Download or read book Everybody Was Kung Fu Fighting written by Vijay Prashad and published by Beacon Press. This book was released on 2002-11-18 with total page 232 pages. Available in PDF, EPUB and Kindle. Book excerpt: Selected as One of the Village Voice's Favorite 25 Books of 2001 In this landmark work, historian Vijay Prashad refuses to engage the typical racial discussion that matches people of color against each other while institutionalizing the primacy of the white majority. Instead he examines more than five centuries of remarkable historical evidence of cultural and political interaction between Blacks and Asians around the world, in which they have exchanged cultural and religious symbols, appropriated personas and lifestyles, and worked together to achieve political change.

Resounding Afro Asia

Resounding Afro Asia
Author :
Publisher : Oxford University Press
Total Pages : 249
Release :
ISBN-10 : 9780199377411
ISBN-13 : 0199377413
Rating : 4/5 (11 Downloads)

Book Synopsis Resounding Afro Asia by : Tamara Roberts

Download or read book Resounding Afro Asia written by Tamara Roberts and published by Oxford University Press. This book was released on 2016 with total page 249 pages. Available in PDF, EPUB and Kindle. Book excerpt: Resounding Afro Asia examines black-Asian musical collaborations as part of a genealogy of cross-racial culture and politics in the U.S. Roberts argues these projects offer a glimpse into how artists live multiracial lives that inhabit yet exceed multicultural frameworks built on racial essentialism and segregation.

Orientalism

Orientalism
Author :
Publisher : Vintage
Total Pages : 434
Release :
ISBN-10 : 9780804153867
ISBN-13 : 0804153868
Rating : 4/5 (67 Downloads)

Book Synopsis Orientalism by : Edward W. Said

Download or read book Orientalism written by Edward W. Said and published by Vintage.
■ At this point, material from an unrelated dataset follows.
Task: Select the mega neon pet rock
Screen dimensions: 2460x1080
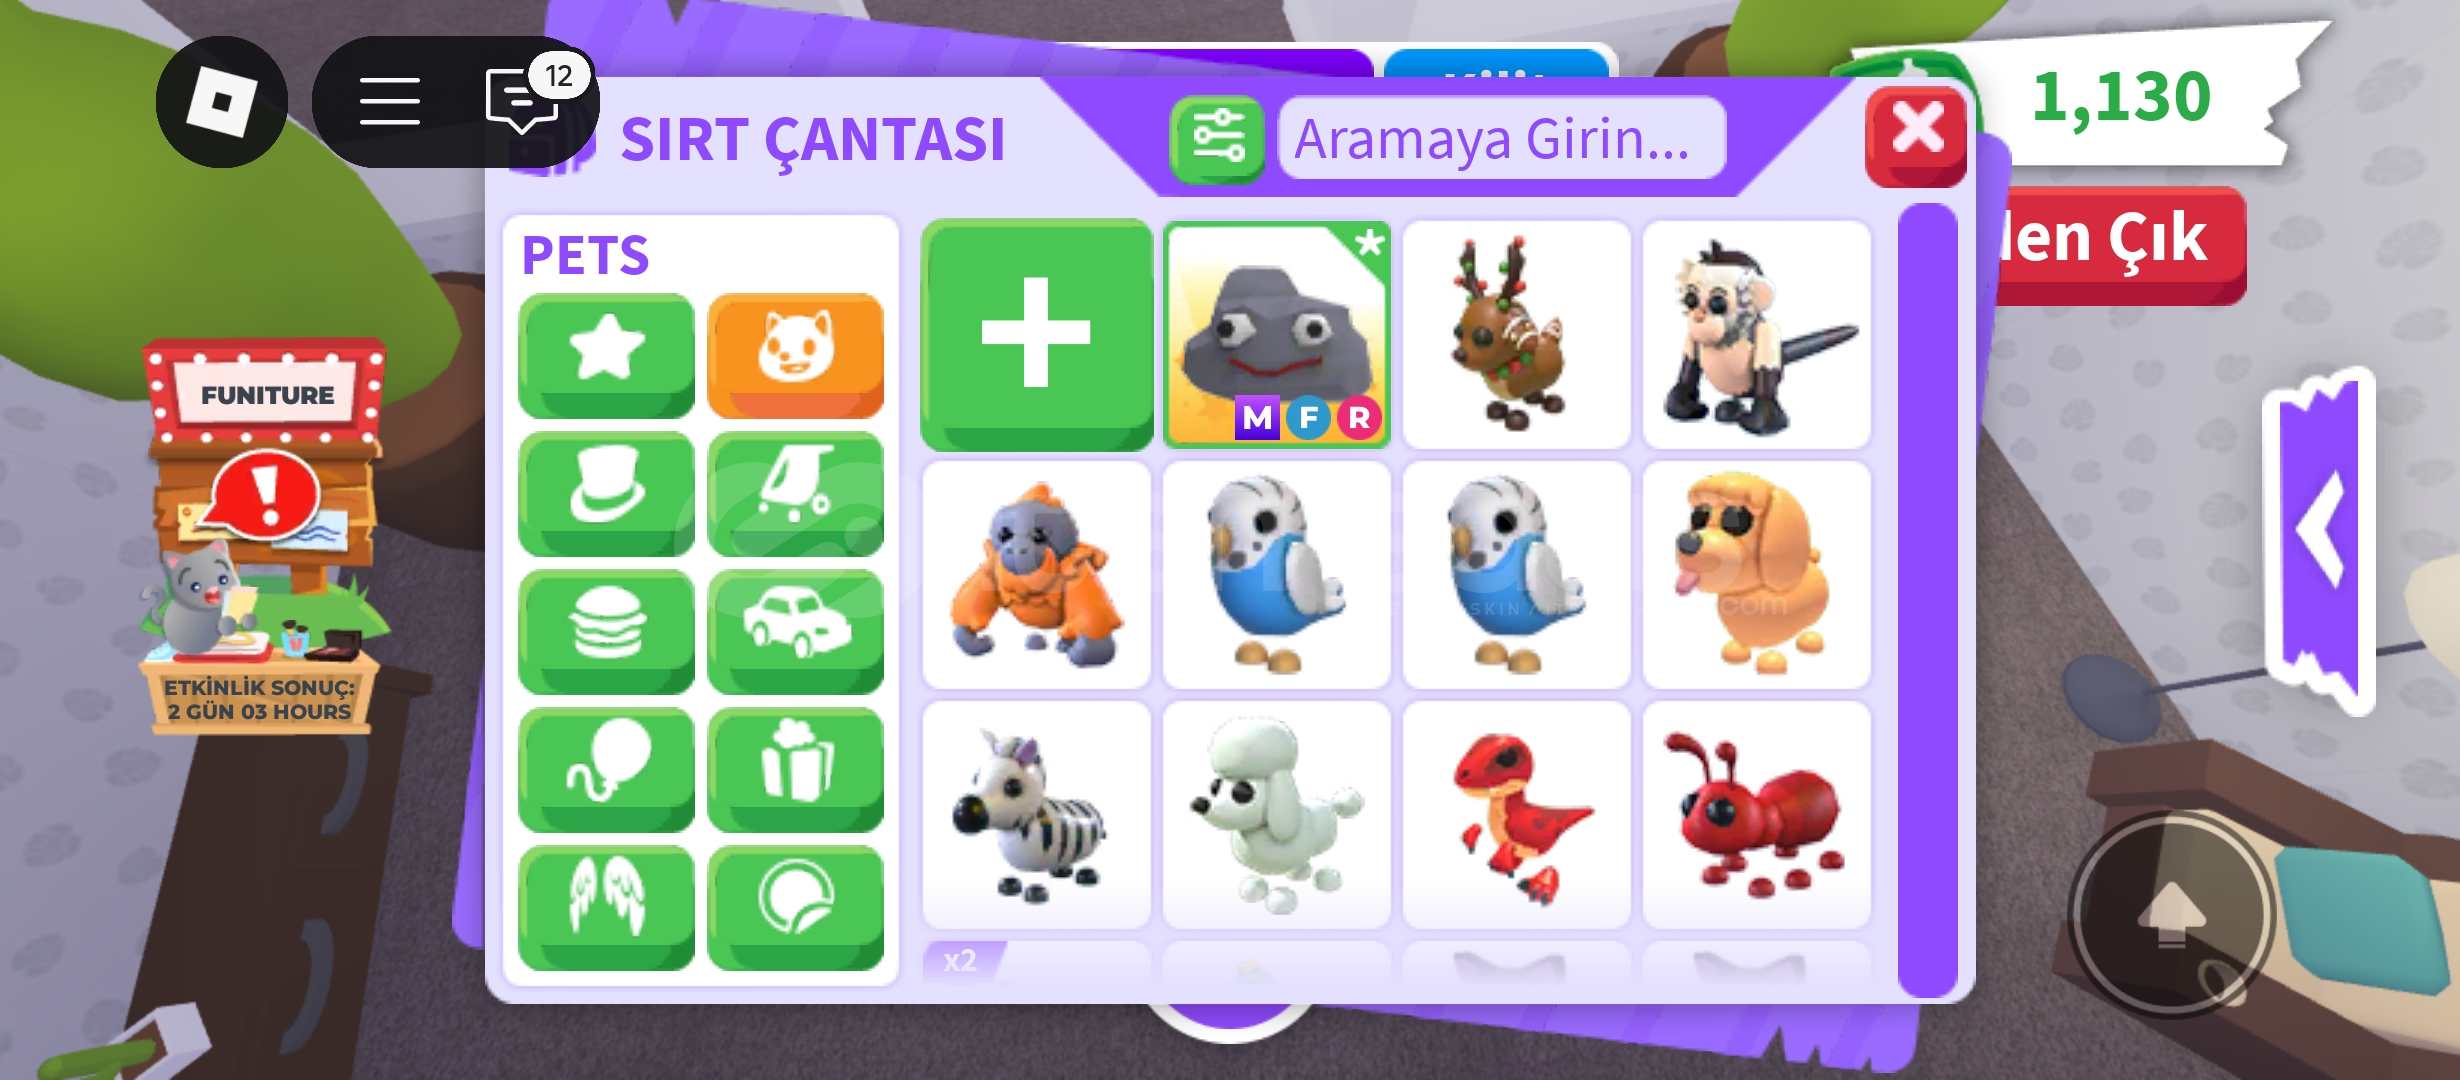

This book was released on 2014-10-01 with total page 434 pages. Available in PDF, EPUB and Kindle. Book excerpt: A groundbreaking critique of the West's historical, cultural, and political perceptions of the East that is—three decades after its first publication—one of the most important books written about our divided world. "Intellectual history on a high order ... and very exciting." —The New York Times In this wide-ranging, intellectually vigorous study, Said traces the origins of "orientalism" to the centuries-long period during which Europe dominated the Middle and Near East and, from its position of power, defined "the orient" simply as "other than" the occident. This entrenched view continues to dominate western ideas and, because it does not allow the East to represent itself, prevents true understanding.